Amadou Bagayoko, formait avec sa femme Mariam Doumbia le duo de musiciens Amadou & Mariam. Il est décédé vendredi 4 avril à Bamako, à l'âge de 70 ans, des suites d'une maladie. Quels mots choisiriez-vous pour décrire ce groupe ?
Je pense qu'Amadou & Mariam ont servi un peu de cheval de Troie pour faire pénétrer la musique malienne dans les foyers occidentaux.
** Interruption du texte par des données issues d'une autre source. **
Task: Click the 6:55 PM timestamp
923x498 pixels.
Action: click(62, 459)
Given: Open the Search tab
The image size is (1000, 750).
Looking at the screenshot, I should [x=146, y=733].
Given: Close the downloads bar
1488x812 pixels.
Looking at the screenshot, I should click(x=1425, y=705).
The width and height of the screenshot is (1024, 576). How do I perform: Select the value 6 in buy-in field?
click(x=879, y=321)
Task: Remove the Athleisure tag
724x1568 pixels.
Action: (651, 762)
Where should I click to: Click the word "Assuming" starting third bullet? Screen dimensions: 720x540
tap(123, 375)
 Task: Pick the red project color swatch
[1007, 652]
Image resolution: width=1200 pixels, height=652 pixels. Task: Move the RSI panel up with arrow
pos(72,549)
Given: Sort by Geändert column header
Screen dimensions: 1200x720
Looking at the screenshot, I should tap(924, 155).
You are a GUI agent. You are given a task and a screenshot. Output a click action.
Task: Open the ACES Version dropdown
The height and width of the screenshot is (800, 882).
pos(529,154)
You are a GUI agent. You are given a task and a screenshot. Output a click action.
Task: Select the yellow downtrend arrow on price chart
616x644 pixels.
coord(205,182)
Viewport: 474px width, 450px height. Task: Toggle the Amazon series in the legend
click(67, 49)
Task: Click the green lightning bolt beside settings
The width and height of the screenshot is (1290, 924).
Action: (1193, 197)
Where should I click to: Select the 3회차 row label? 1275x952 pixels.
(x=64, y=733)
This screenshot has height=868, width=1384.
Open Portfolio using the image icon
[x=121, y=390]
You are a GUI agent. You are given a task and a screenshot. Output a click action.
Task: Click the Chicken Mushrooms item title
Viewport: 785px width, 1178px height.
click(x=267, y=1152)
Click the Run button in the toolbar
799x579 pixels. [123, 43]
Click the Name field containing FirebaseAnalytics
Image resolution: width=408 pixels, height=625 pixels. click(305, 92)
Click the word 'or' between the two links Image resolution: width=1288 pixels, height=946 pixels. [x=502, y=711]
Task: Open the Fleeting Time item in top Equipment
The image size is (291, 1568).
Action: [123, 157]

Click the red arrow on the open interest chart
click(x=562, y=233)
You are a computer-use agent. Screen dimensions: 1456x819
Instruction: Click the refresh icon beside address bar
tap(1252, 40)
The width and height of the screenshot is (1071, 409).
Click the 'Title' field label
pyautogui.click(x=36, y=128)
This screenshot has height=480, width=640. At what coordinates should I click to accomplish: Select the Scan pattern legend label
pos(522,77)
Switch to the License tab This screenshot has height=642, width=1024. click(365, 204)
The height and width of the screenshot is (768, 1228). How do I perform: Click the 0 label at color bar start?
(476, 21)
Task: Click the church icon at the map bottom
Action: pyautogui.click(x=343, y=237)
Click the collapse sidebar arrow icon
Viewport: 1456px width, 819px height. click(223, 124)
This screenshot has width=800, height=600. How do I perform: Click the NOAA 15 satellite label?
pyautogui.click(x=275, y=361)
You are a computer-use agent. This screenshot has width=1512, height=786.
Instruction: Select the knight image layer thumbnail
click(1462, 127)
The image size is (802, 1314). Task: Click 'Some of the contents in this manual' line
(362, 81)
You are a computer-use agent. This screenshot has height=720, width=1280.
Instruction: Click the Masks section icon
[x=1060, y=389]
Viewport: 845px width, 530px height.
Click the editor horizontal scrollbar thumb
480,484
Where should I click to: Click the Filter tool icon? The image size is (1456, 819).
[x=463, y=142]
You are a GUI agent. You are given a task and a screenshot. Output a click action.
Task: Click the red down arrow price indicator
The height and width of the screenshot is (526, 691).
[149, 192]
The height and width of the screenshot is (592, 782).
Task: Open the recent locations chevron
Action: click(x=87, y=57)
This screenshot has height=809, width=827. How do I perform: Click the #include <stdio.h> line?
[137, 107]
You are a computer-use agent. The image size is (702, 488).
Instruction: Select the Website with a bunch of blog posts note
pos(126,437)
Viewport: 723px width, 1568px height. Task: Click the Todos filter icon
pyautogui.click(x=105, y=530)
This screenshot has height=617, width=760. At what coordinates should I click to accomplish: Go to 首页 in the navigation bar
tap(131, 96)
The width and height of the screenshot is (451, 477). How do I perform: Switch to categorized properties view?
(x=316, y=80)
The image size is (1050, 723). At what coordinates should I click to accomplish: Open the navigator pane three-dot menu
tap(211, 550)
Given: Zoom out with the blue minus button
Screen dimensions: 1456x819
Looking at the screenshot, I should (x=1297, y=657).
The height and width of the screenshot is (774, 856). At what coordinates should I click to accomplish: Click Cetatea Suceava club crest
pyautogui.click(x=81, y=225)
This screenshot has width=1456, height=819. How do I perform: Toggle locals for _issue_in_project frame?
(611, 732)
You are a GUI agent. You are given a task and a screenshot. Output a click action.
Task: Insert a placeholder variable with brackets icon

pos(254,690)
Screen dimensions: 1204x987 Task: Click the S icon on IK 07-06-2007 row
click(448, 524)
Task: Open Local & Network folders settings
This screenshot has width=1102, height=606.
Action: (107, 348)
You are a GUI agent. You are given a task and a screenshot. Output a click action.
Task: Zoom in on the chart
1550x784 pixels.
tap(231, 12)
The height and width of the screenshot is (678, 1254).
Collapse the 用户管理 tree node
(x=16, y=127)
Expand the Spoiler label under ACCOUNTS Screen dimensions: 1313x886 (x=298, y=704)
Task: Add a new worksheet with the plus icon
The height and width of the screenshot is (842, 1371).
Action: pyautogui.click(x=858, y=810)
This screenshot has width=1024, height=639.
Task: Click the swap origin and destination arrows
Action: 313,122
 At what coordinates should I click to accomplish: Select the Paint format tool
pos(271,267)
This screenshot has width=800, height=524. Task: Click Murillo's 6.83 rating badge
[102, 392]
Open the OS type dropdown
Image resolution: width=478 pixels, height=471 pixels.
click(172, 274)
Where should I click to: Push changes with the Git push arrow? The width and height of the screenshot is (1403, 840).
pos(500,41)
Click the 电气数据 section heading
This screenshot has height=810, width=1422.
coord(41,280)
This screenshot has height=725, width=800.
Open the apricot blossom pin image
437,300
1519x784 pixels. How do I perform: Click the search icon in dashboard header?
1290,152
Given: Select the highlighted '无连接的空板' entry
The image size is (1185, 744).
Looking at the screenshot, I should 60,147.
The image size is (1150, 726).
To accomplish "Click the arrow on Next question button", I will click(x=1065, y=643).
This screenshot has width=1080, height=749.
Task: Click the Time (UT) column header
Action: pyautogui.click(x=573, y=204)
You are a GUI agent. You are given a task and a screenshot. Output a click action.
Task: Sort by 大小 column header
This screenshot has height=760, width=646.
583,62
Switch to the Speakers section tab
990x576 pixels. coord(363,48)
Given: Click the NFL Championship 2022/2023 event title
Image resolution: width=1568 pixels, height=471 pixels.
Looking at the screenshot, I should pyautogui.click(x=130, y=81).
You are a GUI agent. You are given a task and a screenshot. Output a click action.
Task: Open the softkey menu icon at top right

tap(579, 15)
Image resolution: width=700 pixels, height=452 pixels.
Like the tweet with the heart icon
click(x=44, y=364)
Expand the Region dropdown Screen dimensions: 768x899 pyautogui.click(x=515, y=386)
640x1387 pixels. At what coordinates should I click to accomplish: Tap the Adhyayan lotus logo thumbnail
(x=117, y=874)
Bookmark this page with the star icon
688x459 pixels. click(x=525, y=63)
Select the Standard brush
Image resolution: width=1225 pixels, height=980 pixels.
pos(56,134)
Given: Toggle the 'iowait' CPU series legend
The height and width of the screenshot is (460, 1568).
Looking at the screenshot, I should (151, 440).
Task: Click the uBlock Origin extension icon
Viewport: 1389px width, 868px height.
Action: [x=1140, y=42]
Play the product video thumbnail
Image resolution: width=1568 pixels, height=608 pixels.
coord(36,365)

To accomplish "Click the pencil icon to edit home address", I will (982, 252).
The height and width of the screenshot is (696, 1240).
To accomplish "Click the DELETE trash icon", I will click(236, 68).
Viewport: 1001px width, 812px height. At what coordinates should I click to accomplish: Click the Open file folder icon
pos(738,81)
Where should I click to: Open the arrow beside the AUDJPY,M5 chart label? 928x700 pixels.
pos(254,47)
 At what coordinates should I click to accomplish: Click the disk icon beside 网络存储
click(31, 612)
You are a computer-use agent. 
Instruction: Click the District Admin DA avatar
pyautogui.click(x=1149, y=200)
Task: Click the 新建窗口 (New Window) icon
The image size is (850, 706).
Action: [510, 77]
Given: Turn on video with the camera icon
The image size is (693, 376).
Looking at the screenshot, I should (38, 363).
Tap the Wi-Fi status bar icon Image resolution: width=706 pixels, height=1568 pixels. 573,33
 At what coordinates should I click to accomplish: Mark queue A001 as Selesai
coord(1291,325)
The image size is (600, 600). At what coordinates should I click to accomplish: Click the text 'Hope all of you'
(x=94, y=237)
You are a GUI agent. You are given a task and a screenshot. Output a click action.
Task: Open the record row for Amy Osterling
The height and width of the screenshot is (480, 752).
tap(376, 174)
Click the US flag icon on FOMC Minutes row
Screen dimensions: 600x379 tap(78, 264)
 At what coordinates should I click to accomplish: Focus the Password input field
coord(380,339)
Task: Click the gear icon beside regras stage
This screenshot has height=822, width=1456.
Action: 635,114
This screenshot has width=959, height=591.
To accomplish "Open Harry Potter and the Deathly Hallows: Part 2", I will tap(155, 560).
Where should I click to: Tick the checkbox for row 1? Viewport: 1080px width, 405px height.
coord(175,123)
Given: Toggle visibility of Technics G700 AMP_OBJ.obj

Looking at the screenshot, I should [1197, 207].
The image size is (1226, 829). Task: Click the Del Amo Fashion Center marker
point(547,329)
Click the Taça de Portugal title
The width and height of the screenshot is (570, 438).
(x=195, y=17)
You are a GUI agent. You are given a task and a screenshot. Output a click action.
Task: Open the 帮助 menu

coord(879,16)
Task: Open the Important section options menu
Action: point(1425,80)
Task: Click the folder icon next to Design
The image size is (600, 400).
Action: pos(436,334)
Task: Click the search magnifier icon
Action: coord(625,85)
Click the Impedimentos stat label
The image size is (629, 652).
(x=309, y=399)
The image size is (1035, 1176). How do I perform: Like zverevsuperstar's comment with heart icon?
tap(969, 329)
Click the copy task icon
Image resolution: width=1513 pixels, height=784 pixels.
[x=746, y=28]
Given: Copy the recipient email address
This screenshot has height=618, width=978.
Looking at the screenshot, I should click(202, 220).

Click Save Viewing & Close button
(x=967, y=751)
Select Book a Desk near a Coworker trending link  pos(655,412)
Ils ont été formés très tôt à l'IGEA, l'Institut des jeunes aveugles du Mali, sous la houlette d'Idrissa Soumahoro, lui aussi un grand musicien malien. Ils ont été exposés à la fois aux chants traditionnels maliens, mais surtout au rock et au blues.
Je me souviens d'avoir discuté longuement avec Amadou de ses influences. Il était passionné par John Lee Hooker, tout comme Ali Farka Touré d'ailleurs, et il écoutait aussi Pink Floyd, il écoutait beaucoup de rock.
Est-ce que vous voyez des successeurs aujourd'hui au groupe Amadou et Mariam ?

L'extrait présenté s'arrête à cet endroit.